Comb through the entries for "input" and pull out each line that holds it.

*** Block opens ***

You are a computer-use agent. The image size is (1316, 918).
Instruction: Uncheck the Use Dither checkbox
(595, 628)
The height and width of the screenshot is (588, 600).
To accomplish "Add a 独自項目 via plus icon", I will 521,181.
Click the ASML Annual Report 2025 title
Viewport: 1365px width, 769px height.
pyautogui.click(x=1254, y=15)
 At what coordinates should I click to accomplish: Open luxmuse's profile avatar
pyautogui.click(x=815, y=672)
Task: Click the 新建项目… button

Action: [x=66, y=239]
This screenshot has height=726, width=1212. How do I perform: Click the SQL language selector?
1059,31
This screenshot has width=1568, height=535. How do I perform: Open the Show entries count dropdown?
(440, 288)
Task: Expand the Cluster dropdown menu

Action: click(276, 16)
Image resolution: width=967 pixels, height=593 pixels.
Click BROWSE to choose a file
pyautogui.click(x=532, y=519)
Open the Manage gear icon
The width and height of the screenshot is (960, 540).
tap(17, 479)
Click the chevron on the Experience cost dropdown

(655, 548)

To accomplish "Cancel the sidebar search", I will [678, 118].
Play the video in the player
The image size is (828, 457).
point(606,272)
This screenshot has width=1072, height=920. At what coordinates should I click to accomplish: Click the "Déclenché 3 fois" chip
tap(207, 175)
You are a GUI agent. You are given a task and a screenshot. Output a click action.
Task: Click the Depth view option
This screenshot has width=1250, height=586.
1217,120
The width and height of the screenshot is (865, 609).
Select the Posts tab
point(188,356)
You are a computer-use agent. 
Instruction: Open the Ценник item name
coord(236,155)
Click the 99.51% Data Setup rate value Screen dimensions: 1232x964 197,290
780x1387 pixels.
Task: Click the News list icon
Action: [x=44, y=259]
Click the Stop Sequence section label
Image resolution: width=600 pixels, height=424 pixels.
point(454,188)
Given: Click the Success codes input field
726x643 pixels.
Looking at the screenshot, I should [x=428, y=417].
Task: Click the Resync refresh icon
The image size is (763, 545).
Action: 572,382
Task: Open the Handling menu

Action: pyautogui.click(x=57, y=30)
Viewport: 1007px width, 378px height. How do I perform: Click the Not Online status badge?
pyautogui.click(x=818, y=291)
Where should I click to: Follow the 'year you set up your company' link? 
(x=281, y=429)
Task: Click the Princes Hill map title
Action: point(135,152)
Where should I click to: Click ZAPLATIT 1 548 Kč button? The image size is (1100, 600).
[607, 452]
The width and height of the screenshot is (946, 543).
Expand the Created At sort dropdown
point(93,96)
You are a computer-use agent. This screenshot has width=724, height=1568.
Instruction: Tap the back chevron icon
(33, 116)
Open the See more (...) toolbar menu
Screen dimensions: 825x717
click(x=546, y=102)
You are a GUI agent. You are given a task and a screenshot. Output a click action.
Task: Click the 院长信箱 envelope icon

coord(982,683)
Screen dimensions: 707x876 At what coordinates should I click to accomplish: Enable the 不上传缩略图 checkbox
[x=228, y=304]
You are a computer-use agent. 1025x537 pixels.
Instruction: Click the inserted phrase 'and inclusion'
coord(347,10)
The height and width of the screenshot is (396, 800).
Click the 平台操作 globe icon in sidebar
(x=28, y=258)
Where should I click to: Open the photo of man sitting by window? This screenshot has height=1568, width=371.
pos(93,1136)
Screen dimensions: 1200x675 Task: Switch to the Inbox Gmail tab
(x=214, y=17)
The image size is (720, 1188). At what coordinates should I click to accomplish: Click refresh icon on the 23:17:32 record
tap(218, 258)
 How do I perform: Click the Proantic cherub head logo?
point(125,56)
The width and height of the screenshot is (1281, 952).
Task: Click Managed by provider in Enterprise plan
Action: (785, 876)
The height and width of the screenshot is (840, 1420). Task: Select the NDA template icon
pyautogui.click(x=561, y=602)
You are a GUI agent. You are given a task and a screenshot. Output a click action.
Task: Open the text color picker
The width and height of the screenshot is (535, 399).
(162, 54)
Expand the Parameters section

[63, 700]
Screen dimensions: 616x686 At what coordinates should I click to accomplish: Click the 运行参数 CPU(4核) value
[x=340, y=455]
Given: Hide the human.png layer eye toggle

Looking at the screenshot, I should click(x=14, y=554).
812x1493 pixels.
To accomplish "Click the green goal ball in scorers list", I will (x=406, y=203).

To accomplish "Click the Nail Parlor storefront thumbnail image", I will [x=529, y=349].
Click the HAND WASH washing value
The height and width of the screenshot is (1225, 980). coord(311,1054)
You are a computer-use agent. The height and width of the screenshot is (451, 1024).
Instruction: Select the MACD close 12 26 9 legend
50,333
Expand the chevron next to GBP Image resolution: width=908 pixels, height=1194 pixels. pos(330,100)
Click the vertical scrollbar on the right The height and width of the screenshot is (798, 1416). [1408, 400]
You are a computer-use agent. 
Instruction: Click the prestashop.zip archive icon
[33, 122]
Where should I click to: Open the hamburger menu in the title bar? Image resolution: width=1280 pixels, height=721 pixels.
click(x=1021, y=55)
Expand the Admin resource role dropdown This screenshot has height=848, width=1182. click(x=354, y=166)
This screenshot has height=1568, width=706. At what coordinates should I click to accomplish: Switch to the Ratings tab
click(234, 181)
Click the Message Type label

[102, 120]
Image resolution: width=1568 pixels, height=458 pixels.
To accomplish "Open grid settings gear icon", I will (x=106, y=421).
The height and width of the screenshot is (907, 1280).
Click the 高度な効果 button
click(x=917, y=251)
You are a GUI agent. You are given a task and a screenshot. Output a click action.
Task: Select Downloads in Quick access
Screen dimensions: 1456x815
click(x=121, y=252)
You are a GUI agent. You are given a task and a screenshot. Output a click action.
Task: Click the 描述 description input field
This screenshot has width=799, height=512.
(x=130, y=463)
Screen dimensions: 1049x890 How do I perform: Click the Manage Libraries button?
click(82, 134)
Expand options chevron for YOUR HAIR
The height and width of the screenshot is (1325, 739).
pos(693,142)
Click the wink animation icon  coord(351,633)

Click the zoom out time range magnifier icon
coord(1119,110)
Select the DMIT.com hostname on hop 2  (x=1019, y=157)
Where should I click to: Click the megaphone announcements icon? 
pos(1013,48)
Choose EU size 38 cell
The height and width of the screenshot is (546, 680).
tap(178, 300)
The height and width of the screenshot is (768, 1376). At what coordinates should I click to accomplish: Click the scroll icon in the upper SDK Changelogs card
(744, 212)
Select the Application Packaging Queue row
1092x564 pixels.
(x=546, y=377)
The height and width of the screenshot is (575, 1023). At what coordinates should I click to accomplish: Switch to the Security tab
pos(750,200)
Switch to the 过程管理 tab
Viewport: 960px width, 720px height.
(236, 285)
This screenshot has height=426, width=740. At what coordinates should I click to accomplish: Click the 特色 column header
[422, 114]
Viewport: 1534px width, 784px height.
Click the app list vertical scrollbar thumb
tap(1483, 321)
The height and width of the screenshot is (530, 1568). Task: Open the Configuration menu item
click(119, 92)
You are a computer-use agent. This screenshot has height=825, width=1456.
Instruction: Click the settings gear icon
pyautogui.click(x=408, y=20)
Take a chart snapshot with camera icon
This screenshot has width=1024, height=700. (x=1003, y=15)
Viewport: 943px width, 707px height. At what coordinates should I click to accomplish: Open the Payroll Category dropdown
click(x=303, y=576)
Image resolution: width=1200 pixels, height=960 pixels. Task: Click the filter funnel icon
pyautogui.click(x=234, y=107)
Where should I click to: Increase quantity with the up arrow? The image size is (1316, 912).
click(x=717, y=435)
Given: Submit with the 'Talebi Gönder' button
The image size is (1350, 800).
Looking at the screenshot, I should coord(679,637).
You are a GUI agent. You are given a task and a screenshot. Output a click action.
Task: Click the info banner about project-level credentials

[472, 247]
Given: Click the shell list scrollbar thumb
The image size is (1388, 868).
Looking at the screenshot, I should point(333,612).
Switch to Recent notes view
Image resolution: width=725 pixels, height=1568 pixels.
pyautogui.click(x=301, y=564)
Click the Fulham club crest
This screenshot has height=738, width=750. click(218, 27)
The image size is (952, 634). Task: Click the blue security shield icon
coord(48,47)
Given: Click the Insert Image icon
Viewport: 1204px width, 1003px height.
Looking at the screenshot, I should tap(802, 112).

*** Block closes ***

▶ **YOUR SOLUTION**
Given: Click the Success codes input field
Task: Click the 描述 description input field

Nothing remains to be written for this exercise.